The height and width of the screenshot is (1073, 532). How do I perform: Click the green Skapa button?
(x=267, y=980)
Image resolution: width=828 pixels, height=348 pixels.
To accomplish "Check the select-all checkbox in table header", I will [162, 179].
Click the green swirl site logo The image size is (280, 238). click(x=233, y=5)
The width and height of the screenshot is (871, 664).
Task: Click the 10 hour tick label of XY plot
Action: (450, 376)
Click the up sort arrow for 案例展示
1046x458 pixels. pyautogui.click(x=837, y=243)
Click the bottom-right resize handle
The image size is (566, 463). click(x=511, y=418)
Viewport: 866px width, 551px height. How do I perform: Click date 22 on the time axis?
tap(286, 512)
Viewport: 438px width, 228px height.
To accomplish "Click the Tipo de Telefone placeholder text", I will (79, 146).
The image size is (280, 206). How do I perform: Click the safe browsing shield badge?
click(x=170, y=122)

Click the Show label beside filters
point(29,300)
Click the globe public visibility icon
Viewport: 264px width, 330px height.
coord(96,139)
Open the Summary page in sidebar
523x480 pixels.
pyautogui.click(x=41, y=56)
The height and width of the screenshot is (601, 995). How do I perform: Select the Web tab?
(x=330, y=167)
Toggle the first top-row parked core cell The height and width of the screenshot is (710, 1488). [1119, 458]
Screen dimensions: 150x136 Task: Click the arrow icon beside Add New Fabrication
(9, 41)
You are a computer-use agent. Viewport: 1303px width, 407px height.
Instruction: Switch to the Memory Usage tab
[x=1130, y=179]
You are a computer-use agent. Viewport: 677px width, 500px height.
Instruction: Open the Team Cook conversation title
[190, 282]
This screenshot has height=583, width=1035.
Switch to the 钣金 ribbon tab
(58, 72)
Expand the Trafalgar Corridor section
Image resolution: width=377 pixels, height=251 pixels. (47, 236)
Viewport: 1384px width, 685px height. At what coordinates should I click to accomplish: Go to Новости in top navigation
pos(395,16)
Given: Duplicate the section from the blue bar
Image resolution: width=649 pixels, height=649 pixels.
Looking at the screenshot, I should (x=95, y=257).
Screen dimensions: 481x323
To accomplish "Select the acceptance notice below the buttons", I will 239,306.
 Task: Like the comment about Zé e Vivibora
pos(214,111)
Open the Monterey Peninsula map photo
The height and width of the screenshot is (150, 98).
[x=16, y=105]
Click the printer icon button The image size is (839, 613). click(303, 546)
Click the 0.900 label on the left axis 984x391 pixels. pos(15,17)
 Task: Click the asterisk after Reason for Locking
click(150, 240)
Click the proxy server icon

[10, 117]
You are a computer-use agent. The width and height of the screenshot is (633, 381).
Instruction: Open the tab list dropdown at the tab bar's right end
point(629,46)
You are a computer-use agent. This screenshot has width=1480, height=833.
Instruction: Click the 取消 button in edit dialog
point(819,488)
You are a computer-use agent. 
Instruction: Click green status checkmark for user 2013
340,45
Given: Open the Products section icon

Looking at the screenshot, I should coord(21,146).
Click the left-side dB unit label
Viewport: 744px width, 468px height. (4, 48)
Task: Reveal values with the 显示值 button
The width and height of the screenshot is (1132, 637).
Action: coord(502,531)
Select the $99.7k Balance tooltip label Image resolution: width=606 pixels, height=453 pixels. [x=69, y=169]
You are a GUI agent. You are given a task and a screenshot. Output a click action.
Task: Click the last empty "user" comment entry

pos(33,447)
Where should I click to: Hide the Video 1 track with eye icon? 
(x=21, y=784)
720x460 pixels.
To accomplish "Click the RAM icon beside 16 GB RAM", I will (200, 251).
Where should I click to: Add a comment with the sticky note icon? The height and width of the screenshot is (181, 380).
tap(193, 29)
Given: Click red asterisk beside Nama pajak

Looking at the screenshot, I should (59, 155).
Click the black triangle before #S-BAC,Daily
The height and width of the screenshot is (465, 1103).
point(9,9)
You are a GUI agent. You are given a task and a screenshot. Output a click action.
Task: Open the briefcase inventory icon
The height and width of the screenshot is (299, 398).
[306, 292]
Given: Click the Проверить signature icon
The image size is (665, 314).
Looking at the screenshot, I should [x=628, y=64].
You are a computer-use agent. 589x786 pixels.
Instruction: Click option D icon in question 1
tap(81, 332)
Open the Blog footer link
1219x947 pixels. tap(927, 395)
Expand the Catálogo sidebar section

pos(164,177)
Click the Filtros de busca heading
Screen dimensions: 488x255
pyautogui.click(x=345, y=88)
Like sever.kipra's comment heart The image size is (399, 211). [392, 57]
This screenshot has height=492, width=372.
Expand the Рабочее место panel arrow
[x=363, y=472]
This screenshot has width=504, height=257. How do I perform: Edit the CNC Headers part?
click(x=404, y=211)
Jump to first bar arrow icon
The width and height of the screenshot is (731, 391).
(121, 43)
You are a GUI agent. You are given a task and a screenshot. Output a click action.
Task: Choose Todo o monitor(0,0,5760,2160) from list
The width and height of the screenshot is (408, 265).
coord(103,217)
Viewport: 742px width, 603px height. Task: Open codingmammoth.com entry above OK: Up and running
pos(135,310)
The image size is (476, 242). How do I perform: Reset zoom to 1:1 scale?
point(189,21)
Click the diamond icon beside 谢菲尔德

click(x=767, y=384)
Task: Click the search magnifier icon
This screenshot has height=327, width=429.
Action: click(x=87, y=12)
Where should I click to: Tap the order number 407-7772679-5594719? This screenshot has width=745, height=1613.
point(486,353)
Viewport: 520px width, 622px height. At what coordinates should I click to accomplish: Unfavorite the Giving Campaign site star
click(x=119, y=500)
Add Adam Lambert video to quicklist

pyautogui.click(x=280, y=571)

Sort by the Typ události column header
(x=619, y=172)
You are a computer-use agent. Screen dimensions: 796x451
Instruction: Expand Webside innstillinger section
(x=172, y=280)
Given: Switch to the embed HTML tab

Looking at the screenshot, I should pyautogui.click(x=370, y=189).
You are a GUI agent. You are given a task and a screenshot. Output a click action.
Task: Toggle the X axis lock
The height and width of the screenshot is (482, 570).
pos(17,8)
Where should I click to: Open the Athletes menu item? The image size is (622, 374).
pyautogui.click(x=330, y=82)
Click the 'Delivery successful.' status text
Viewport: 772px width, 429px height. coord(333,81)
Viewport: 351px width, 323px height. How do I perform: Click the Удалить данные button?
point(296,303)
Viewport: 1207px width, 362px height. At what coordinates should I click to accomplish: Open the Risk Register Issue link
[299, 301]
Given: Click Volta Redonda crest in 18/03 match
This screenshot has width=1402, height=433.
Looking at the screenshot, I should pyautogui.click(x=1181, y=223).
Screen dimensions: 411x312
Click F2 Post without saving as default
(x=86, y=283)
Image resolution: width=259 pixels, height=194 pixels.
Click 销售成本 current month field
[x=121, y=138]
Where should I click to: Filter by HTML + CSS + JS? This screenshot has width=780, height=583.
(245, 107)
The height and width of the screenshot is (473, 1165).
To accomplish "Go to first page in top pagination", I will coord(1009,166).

***

TO DO: Line by line, write out the records above exactly.

WRITTEN SOLUTION:
The height and width of the screenshot is (1073, 532). How do I perform: Click the green Skapa button?
(x=267, y=980)
Image resolution: width=828 pixels, height=348 pixels.
To accomplish "Check the select-all checkbox in table header", I will [162, 179].
Click the green swirl site logo The image size is (280, 238). click(x=233, y=5)
The width and height of the screenshot is (871, 664).
Task: Click the 10 hour tick label of XY plot
Action: (450, 376)
Click the up sort arrow for 案例展示
1046x458 pixels. pyautogui.click(x=837, y=243)
Click the bottom-right resize handle
The image size is (566, 463). click(x=511, y=418)
Viewport: 866px width, 551px height. How do I perform: Click date 22 on the time axis?
tap(286, 512)
Viewport: 438px width, 228px height.
To accomplish "Click the Tipo de Telefone placeholder text", I will (79, 146).
The image size is (280, 206). How do I perform: Click the safe browsing shield badge?
click(x=170, y=122)

Click the Show label beside filters
point(29,300)
Click the globe public visibility icon
Viewport: 264px width, 330px height.
coord(96,139)
Open the Summary page in sidebar
523x480 pixels.
pyautogui.click(x=41, y=56)
The height and width of the screenshot is (601, 995). How do I perform: Select the Web tab?
(x=330, y=167)
Toggle the first top-row parked core cell The height and width of the screenshot is (710, 1488). [1119, 458]
Screen dimensions: 150x136 Task: Click the arrow icon beside Add New Fabrication
(9, 41)
You are a computer-use agent. Viewport: 1303px width, 407px height.
Instruction: Switch to the Memory Usage tab
[x=1130, y=179]
You are a computer-use agent. Viewport: 677px width, 500px height.
Instruction: Open the Team Cook conversation title
[190, 282]
This screenshot has height=583, width=1035.
Switch to the 钣金 ribbon tab
(58, 72)
Expand the Trafalgar Corridor section
Image resolution: width=377 pixels, height=251 pixels. (47, 236)
Viewport: 1384px width, 685px height. At what coordinates should I click to accomplish: Go to Новости in top navigation
pos(395,16)
Given: Duplicate the section from the blue bar
Image resolution: width=649 pixels, height=649 pixels.
Looking at the screenshot, I should (x=95, y=257).
Screen dimensions: 481x323
To accomplish "Select the acceptance notice below the buttons", I will 239,306.
 Task: Like the comment about Zé e Vivibora
pos(214,111)
Open the Monterey Peninsula map photo
The height and width of the screenshot is (150, 98).
[x=16, y=105]
Click the printer icon button The image size is (839, 613). click(303, 546)
Click the 0.900 label on the left axis 984x391 pixels. pos(15,17)
 Task: Click the asterisk after Reason for Locking
click(150, 240)
Click the proxy server icon

[10, 117]
You are a computer-use agent. The width and height of the screenshot is (633, 381).
Instruction: Open the tab list dropdown at the tab bar's right end
point(629,46)
You are a computer-use agent. This screenshot has width=1480, height=833.
Instruction: Click the 取消 button in edit dialog
point(819,488)
You are a computer-use agent. 
Instruction: Click green status checkmark for user 2013
340,45
Given: Open the Products section icon

Looking at the screenshot, I should coord(21,146).
Click the left-side dB unit label
Viewport: 744px width, 468px height. (4, 48)
Task: Reveal values with the 显示值 button
The width and height of the screenshot is (1132, 637).
Action: coord(502,531)
Select the $99.7k Balance tooltip label Image resolution: width=606 pixels, height=453 pixels. [x=69, y=169]
You are a GUI agent. You are given a task and a screenshot. Output a click action.
Task: Click the last empty "user" comment entry

pos(33,447)
Where should I click to: Hide the Video 1 track with eye icon? 
(x=21, y=784)
720x460 pixels.
To accomplish "Click the RAM icon beside 16 GB RAM", I will (200, 251).
Where should I click to: Add a comment with the sticky note icon? The height and width of the screenshot is (181, 380).
tap(193, 29)
Given: Click red asterisk beside Nama pajak

Looking at the screenshot, I should (59, 155).
Click the black triangle before #S-BAC,Daily
The height and width of the screenshot is (465, 1103).
point(9,9)
You are a GUI agent. You are given a task and a screenshot. Output a click action.
Task: Open the briefcase inventory icon
The height and width of the screenshot is (299, 398).
[306, 292]
Given: Click the Проверить signature icon
The image size is (665, 314).
Looking at the screenshot, I should [x=628, y=64].
You are a computer-use agent. 589x786 pixels.
Instruction: Click option D icon in question 1
tap(81, 332)
Open the Blog footer link
1219x947 pixels. tap(927, 395)
Expand the Catálogo sidebar section

pos(164,177)
Click the Filtros de busca heading
Screen dimensions: 488x255
pyautogui.click(x=345, y=88)
Like sever.kipra's comment heart The image size is (399, 211). [392, 57]
This screenshot has height=492, width=372.
Expand the Рабочее место panel arrow
[x=363, y=472]
This screenshot has width=504, height=257. How do I perform: Edit the CNC Headers part?
click(x=404, y=211)
Jump to first bar arrow icon
The width and height of the screenshot is (731, 391).
(121, 43)
You are a GUI agent. You are given a task and a screenshot. Output a click action.
Task: Choose Todo o monitor(0,0,5760,2160) from list
The width and height of the screenshot is (408, 265).
coord(103,217)
Viewport: 742px width, 603px height. Task: Open codingmammoth.com entry above OK: Up and running
pos(135,310)
The image size is (476, 242). How do I perform: Reset zoom to 1:1 scale?
point(189,21)
Click the diamond icon beside 谢菲尔德

click(x=767, y=384)
Task: Click the search magnifier icon
This screenshot has height=327, width=429.
Action: click(x=87, y=12)
Where should I click to: Tap the order number 407-7772679-5594719? This screenshot has width=745, height=1613.
point(486,353)
Viewport: 520px width, 622px height. At what coordinates should I click to accomplish: Unfavorite the Giving Campaign site star
click(x=119, y=500)
Add Adam Lambert video to quicklist

pyautogui.click(x=280, y=571)

Sort by the Typ události column header
(x=619, y=172)
You are a computer-use agent. Screen dimensions: 796x451
Instruction: Expand Webside innstillinger section
(x=172, y=280)
Given: Switch to the embed HTML tab

Looking at the screenshot, I should pyautogui.click(x=370, y=189).
You are a GUI agent. You are given a task and a screenshot. Output a click action.
Task: Toggle the X axis lock
The height and width of the screenshot is (482, 570).
pos(17,8)
Where should I click to: Open the Athletes menu item? The image size is (622, 374).
pyautogui.click(x=330, y=82)
Click the 'Delivery successful.' status text
Viewport: 772px width, 429px height. coord(333,81)
Viewport: 351px width, 323px height. How do I perform: Click the Удалить данные button?
point(296,303)
Viewport: 1207px width, 362px height. At what coordinates should I click to accomplish: Open the Risk Register Issue link
[299, 301]
Given: Click Volta Redonda crest in 18/03 match
This screenshot has width=1402, height=433.
Looking at the screenshot, I should pyautogui.click(x=1181, y=223).
Screen dimensions: 411x312
Click F2 Post without saving as default
(x=86, y=283)
Image resolution: width=259 pixels, height=194 pixels.
Click 销售成本 current month field
[x=121, y=138]
Where should I click to: Filter by HTML + CSS + JS? This screenshot has width=780, height=583.
(245, 107)
The height and width of the screenshot is (473, 1165).
To accomplish "Go to first page in top pagination", I will coord(1009,166).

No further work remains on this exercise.